CONSEGNA SCRITTA 1
Secondo l'articolo su Thiago Motta, in che giorno la dirigenza del Bologna ha annunciato la fine del rapporto con Mihajlovic?
CONSEGNA SCRITTA 2
Trascrivi dall'articolo su Thiago Motta il brano che si apre con le parole contenenti "Dopo la salvezza" e si chiude con "sul suo conto.".
--- SEZIONE DI TESTO ---
Thiago Motta fa sul serio

Dopo la salvezza allo Spezia, il suo Bologna è una delle squadre più efficaci e sofisticate della Serie A: ritratto di un tecnico che sta cancellando gli stereotipi sul suo conto.

La storia di Thiago Motta da allenatore del Bologna non era cominciata nel migliore dei modi. Naturalmente hanno pesato i risultati di un primo mese da incubo, tre sconfitte e un pareggio in quattro partite tra settembre e ottobre, che seguivano un avvio da sei punti nelle prime sei giornate di campionato. Ma c’entrava soprattutto il fatto di aver preso il posto di Sinisa Mihajlovic per motivi di campo, quando invece il campo sembrava essere l’ultima cosa che importasse quando si parlava di Mihajlovic. Persino il comunicato con cui, il 6 settembre, la dirigenza rossoblu aveva annunciato l’interruzione del rapporto con il tecnico serbo raccontava della «decisione più difficile che ho preso da quando sono qui» da parte del presidente Joey Saputo, oltre che di un rapporto «che va molto al di là dell’aspetto professionale»; tutto questo, però, non aveva potuto impedire di fare una «scelta dolorosa per il bene di una squadra che è prima di tutto patrimonio dell’intera città e dei tifosi», come sottolineato dall’amministratore delegato Claudio Fenucci. Insomma, certe parole erano una giustificazione in piena regola, un tentativo per provare a legittimare una decisione che forse era stata rimandata troppo a lungo.

Una settimana dopo Thiago Motta si presentava a Casteldebole. Nella sua prima conferenza stampa, dopo aver dribblato l’ennesima e prevedibile domanda sul suo predecessore – «Non l’ho sentito in questi giorni ma ho grande rispetto per l’uomo e per l’allenatore, uno che fa parte della storia di questo club» –, aveva deciso di parlare solo di campo, di gioco, di come il suo Bologna avrebbe dovuto stare in campo e di come la risalita sarebbe dovuta passare attraverso la costruzione e la definizione di un’identità chiara, netta, perciò riconoscibile: «Ho in mente come vorrei che il Bologna giocasse e proveremo a farlo. Ma non voglio parlare di moduli. Mi piacciono le squadre che giocano in maniera offensiva, ma con equilibrio, vorrei una squadra che attacchi l’avversario non appena perde palla e che reagisca, in cui l’attaccante è il primo difensore. Abbiamo iniziato un lavoro diverso di cui vedrete i frutti sul campo, durante le partite».
--- MATERIALE ESTRATTO ---
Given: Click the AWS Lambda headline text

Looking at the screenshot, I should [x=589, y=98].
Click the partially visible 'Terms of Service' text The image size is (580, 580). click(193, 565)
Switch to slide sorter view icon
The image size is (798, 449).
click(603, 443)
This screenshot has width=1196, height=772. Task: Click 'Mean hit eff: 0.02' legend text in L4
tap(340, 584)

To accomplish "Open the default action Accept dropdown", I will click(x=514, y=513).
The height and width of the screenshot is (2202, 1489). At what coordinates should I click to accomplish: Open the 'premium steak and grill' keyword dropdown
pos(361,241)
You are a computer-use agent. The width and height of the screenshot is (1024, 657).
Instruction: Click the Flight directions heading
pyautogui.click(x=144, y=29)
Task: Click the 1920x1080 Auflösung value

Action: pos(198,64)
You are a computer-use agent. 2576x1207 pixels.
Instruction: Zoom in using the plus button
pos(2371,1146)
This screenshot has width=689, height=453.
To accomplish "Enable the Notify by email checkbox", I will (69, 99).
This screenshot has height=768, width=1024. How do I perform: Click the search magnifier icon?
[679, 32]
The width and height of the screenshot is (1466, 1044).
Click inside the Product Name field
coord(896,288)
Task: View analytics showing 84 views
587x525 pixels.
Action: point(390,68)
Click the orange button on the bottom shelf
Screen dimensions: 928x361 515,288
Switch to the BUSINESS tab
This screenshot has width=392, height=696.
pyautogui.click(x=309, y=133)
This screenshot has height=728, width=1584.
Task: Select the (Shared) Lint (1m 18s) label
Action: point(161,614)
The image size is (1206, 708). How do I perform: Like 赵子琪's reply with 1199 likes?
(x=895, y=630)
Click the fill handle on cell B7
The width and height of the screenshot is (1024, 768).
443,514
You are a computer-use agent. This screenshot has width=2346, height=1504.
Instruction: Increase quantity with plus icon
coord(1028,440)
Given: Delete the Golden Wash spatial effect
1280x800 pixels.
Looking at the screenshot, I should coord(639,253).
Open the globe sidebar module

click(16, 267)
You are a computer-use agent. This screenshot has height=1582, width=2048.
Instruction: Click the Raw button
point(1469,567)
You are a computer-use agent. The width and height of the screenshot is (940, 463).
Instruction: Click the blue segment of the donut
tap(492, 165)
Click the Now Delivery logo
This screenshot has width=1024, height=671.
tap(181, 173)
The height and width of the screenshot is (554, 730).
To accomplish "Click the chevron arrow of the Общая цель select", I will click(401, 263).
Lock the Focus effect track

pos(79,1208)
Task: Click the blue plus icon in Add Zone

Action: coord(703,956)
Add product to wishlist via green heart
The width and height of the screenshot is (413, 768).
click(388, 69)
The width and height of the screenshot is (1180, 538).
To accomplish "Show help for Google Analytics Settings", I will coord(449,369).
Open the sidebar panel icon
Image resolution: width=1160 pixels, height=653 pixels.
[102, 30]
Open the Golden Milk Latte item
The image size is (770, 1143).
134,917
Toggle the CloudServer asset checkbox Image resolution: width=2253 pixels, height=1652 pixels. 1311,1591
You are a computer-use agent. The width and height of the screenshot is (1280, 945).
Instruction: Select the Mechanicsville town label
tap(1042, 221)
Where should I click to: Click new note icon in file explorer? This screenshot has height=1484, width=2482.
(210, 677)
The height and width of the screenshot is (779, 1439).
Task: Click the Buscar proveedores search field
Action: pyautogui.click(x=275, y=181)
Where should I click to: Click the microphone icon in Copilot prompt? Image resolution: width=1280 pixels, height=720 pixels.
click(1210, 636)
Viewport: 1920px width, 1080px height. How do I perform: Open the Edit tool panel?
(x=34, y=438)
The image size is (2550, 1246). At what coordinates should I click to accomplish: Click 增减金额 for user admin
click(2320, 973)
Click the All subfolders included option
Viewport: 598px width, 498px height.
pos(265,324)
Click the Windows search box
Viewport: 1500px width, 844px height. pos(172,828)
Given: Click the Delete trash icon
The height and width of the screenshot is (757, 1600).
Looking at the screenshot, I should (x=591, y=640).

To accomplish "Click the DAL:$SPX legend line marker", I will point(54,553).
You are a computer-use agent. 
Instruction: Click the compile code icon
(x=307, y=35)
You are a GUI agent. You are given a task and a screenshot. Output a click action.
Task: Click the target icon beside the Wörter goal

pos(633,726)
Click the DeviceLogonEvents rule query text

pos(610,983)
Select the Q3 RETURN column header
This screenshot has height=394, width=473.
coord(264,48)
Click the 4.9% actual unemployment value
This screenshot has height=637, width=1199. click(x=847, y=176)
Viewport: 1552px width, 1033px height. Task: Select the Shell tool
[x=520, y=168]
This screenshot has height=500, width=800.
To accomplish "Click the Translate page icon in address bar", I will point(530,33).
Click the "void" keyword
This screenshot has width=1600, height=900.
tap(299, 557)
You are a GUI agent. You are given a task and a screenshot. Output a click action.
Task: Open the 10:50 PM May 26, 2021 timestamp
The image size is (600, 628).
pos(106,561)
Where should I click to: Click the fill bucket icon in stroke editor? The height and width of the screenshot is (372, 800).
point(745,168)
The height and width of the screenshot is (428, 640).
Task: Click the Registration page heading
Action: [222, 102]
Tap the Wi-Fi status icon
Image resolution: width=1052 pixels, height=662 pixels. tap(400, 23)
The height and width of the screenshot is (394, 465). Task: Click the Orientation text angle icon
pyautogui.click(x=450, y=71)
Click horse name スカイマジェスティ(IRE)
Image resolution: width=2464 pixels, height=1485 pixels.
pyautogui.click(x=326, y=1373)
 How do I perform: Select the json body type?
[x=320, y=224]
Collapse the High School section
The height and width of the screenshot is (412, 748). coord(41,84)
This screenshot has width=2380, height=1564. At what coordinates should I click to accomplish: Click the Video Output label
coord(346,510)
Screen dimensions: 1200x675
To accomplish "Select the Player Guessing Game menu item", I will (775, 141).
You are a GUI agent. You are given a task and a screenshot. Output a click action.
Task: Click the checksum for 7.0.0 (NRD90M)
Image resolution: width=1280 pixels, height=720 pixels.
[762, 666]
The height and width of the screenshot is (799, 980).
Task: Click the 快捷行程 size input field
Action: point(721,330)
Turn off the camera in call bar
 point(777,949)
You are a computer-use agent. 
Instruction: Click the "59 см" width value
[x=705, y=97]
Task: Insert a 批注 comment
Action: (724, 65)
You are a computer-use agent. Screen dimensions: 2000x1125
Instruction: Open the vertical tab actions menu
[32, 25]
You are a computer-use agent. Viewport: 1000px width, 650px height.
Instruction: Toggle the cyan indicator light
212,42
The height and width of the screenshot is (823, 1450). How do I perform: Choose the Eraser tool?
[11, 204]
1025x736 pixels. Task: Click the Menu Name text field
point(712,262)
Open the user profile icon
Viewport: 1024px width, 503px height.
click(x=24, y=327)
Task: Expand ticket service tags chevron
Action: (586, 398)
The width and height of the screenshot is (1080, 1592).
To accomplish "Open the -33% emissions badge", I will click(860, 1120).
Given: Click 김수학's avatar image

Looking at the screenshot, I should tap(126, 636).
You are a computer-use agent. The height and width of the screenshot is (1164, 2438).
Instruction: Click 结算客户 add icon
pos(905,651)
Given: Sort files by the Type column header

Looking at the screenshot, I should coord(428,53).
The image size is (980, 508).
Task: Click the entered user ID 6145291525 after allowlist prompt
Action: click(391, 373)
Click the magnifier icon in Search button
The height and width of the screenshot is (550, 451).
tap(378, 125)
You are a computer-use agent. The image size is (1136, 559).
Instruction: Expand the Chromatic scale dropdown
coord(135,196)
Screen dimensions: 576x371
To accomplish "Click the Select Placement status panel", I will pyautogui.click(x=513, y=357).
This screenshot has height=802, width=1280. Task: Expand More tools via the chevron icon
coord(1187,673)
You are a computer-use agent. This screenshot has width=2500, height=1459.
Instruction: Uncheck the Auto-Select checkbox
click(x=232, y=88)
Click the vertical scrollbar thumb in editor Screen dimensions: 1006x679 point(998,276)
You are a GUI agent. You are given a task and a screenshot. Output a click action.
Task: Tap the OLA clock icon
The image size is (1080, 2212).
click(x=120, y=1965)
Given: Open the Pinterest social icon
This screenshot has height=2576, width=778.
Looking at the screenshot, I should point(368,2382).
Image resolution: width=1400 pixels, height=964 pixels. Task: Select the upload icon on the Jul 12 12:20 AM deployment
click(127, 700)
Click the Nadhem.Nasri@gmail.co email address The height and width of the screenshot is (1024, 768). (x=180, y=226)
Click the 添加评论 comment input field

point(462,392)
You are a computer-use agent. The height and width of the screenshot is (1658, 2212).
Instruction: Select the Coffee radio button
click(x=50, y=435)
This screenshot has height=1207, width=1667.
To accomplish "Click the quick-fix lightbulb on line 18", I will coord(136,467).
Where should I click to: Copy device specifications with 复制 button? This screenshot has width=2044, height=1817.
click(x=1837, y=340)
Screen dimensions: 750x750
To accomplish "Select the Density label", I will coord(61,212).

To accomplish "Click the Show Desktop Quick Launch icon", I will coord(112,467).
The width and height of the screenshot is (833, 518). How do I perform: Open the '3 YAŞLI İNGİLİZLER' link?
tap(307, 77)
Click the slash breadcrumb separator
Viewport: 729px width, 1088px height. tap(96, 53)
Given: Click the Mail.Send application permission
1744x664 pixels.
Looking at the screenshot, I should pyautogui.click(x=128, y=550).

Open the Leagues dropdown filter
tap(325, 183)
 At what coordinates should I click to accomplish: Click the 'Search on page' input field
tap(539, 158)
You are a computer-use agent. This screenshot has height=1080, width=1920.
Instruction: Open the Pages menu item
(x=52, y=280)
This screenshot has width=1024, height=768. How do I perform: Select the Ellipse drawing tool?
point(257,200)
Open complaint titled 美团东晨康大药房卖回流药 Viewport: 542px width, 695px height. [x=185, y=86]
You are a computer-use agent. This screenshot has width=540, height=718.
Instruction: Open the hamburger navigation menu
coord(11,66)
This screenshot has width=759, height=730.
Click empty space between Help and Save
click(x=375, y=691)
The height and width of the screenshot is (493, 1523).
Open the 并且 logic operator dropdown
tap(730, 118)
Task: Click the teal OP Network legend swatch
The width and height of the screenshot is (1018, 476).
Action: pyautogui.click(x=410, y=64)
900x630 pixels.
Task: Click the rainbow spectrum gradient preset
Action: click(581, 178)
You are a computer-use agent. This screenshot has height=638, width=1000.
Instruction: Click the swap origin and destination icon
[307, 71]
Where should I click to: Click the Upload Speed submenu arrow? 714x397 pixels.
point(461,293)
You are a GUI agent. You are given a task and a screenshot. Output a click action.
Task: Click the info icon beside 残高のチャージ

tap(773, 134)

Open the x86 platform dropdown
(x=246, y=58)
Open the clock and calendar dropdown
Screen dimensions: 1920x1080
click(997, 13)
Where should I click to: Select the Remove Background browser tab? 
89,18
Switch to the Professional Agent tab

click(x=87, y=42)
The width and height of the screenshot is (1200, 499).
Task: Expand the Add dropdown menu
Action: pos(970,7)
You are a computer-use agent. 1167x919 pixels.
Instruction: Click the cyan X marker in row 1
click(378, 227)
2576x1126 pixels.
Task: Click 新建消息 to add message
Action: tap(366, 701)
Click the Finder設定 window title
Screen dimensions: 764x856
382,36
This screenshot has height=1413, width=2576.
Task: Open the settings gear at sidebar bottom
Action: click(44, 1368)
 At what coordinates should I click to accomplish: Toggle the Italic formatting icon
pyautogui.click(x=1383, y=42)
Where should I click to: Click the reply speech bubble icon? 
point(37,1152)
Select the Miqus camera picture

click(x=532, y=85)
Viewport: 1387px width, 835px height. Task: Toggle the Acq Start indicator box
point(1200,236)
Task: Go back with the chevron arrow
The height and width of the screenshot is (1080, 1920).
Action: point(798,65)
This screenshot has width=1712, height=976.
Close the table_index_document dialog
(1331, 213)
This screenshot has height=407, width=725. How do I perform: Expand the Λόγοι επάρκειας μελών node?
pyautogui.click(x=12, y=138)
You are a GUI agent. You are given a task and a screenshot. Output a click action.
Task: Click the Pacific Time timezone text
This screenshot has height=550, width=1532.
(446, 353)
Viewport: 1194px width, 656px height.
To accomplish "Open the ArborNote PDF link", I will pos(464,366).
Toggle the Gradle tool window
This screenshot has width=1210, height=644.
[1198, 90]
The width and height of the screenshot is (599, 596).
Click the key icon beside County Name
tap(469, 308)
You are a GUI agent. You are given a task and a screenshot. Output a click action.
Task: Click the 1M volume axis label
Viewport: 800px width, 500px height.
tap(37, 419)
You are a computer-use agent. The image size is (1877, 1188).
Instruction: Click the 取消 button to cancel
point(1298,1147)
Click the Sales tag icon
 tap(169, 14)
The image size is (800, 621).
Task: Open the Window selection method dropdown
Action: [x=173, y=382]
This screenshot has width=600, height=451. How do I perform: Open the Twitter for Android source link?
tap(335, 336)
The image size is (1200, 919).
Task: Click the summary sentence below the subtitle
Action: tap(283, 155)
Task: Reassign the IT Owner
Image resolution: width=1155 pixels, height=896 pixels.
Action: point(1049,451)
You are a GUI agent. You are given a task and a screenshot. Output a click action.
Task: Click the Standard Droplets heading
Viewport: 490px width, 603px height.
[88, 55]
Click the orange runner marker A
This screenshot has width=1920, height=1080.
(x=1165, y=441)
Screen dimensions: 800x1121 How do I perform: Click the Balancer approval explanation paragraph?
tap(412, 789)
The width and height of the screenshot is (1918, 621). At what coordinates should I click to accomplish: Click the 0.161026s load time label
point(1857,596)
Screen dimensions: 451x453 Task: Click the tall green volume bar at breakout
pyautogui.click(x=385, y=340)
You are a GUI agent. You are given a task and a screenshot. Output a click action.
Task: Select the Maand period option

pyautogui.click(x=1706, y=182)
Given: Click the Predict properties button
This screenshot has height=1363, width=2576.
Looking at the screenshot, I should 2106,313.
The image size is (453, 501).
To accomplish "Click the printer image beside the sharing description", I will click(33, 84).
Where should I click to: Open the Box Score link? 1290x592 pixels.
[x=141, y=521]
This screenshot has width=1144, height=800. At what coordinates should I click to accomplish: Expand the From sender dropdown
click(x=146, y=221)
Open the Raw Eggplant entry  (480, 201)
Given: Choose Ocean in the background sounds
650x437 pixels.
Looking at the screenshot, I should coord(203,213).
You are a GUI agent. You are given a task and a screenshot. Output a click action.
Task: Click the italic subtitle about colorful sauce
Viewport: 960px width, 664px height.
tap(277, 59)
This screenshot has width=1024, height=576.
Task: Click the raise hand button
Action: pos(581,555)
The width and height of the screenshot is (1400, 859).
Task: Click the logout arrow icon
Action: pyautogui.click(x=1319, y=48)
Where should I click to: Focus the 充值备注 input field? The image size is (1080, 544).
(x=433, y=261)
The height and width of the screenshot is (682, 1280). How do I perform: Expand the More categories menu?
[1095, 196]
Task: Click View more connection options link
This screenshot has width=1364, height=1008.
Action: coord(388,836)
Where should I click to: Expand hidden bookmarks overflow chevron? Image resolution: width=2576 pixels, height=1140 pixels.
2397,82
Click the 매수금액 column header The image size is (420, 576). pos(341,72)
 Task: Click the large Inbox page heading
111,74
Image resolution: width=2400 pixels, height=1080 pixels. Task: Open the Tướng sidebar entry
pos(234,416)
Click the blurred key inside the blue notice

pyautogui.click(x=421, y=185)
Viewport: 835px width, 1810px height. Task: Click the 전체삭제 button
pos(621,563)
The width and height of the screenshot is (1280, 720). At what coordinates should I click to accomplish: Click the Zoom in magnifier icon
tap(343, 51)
---
RISULTATO DEL COMPITO 1
Il 6 settembre.

RISULTATO DEL COMPITO 2
Dopo la salvezza allo Spezia, il suo Bologna è una delle squadre più efficaci e sofisticate della Serie A: ritratto di un tecnico che sta cancellando gli stereotipi sul suo conto.